Cheng understands the process after an “accidental” career in the Chinese Congress. As he explains it, his decision to enter the political realm came about because he wanted his ideas about economic reform to be heard and taken seriously by Chinese leadership.
As a leader in the chemical industry (and armed with an MBA from the United States), Cheng was a member of the Chinese People’s Political Consultative Conference (CPCCC). As a member, he made proposals to the government, including to various committees and party officials. In 1994, a senior member of his committee, a chairman of a democratic party in China (called the China National Democratic Construction Association) asked him to join his party. Cheng wondered why.
“He told me that ‘even if you are a member of the CPCCC, your proposals can not be well understood by the top leaders, because there are two thousand members,’” Cheng explained. “But he told me if I were a leader of the Democratic Party, I could talk to the top leaders face to face. So, I joined and after one year was elected to the chairman of the central committee of the party. But, really, I did it so I could talk to top leaders seven times a year. I was then elected to the National People’s Congress as vice chairman because according to our regulations the top chairman of my party is always the vice chairman of the National People’s Congress.”

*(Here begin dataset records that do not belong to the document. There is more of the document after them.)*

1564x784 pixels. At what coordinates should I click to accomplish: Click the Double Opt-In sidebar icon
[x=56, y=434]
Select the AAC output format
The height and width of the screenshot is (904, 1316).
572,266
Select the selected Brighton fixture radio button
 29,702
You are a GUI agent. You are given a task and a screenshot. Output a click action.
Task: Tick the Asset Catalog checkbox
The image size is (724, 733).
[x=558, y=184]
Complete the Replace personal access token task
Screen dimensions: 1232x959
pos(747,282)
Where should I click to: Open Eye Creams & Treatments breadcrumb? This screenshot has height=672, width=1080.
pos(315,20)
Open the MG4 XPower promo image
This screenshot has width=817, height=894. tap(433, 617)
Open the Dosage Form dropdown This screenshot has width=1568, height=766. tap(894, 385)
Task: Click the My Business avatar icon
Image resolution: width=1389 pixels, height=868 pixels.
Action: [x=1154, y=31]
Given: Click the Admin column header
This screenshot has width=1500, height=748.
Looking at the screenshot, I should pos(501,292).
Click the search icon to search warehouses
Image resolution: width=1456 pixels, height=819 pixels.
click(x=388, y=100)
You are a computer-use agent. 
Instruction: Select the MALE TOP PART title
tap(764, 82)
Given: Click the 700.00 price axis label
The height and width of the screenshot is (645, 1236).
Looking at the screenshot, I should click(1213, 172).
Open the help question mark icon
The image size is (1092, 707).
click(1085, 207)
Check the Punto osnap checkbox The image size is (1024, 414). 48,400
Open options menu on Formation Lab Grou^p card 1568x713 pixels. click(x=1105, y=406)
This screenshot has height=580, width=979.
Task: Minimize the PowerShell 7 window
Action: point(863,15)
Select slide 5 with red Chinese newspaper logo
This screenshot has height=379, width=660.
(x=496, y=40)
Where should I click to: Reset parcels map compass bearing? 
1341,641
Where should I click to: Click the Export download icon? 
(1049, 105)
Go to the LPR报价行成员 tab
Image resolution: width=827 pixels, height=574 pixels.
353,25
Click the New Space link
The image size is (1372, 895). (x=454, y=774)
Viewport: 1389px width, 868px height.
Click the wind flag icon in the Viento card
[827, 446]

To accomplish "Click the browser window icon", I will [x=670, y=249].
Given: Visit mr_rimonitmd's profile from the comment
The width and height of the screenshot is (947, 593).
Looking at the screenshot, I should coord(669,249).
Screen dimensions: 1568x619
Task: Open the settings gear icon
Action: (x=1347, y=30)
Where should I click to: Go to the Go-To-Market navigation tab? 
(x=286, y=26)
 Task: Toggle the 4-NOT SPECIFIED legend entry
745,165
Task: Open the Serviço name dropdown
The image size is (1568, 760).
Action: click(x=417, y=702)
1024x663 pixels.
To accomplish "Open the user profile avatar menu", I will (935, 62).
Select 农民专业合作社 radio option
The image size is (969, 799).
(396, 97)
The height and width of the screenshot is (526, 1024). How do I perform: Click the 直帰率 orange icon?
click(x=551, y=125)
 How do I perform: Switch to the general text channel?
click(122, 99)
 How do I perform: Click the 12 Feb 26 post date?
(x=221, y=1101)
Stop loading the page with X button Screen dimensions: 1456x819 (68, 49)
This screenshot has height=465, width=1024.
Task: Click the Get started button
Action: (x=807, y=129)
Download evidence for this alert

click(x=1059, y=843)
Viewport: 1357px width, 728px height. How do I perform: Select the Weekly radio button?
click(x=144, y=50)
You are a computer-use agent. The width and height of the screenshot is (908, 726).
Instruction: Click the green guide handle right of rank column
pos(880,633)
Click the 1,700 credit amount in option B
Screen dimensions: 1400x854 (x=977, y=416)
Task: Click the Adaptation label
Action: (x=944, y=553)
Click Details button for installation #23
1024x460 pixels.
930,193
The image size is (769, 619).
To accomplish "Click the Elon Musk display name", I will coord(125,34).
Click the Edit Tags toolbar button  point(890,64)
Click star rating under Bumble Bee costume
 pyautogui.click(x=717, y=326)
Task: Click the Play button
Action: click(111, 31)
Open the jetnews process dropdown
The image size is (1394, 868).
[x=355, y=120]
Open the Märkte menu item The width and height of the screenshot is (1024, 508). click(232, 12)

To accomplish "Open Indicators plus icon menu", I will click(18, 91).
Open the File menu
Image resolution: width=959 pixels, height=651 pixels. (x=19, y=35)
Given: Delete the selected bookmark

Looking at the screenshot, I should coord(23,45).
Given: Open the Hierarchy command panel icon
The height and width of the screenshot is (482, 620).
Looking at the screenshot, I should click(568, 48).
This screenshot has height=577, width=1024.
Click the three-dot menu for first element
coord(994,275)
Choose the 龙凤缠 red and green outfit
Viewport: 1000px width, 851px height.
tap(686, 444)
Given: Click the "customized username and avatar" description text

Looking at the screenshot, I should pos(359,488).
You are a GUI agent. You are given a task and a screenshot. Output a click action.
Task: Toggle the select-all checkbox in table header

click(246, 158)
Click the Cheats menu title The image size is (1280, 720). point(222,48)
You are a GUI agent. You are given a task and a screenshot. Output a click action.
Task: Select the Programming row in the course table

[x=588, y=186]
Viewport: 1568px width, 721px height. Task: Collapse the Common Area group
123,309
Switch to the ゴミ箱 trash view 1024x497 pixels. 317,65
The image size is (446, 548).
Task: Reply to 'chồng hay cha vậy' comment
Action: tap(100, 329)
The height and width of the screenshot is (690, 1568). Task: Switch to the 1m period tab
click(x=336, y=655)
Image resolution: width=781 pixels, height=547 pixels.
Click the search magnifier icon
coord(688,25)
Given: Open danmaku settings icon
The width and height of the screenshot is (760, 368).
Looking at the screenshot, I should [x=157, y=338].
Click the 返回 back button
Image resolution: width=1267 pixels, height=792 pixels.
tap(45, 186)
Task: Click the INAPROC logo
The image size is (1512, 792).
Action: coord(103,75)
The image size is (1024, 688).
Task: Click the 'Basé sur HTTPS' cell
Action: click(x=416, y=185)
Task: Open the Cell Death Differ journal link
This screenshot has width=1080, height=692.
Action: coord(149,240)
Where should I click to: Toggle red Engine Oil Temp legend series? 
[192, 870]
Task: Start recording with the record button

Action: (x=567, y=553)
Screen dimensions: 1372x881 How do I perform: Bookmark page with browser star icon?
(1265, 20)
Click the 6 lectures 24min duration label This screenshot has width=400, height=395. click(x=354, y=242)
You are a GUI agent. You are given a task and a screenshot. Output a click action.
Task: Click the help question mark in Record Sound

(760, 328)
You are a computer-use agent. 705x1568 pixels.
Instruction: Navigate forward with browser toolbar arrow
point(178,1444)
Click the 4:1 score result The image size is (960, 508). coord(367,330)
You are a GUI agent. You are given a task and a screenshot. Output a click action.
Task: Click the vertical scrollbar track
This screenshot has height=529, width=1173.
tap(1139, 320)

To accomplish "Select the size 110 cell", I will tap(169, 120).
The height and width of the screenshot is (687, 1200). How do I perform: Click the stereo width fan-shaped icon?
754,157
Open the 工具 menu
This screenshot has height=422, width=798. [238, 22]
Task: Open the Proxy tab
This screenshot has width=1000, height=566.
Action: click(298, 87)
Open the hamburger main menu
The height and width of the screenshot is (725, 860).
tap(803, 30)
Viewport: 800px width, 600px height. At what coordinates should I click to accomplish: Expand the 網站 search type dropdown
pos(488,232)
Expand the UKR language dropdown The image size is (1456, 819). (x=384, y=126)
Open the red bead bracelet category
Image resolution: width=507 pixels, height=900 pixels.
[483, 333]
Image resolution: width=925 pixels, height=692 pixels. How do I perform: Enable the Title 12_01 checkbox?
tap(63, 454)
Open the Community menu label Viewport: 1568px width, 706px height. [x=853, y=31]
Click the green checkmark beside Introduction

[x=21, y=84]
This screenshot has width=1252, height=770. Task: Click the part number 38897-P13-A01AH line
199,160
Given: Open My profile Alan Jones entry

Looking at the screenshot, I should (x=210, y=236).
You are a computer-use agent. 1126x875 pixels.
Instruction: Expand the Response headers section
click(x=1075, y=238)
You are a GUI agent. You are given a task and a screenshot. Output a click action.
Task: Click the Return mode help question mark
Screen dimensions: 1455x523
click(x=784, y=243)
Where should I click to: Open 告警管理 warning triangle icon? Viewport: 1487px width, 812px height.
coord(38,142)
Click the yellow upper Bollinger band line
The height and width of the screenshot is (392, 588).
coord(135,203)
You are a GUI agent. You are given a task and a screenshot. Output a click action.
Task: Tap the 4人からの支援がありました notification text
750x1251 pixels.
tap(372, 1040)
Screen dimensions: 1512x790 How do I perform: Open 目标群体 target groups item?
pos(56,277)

Today, Cheng spends his time promoting financial reform in China. He cites three areas of focus: internationalization, market orientation and systemization. Internationalization, naturally, refers to China’s continued integration into the global economy.
“’Market oriented’ means (China’s) interest rates and (China’s) foreign exchange rate should be a ‘natural rate’ according to the market,” Cheng said. “At this point it is being controlled, but in the future, it should reflect the supply and demand relationship of money.”
“As for privatization, I would say there are two directions,” he elaborated. “One is to create more and more public companies. I even encourage state-owned companies to go public – not only for the capital, but also to improve their corporate governance. (But) on the other hand, we encourage the development of the private sector. At this time, the private sector is around one-third (of the economy) in China (and) most are small and medium sized companies. We need to encourage them to grow especially through alliances and through mergers and acquisitions. Otherwise it is a very slow process (for a company) to grow into a big company through only the accumulation of capital.”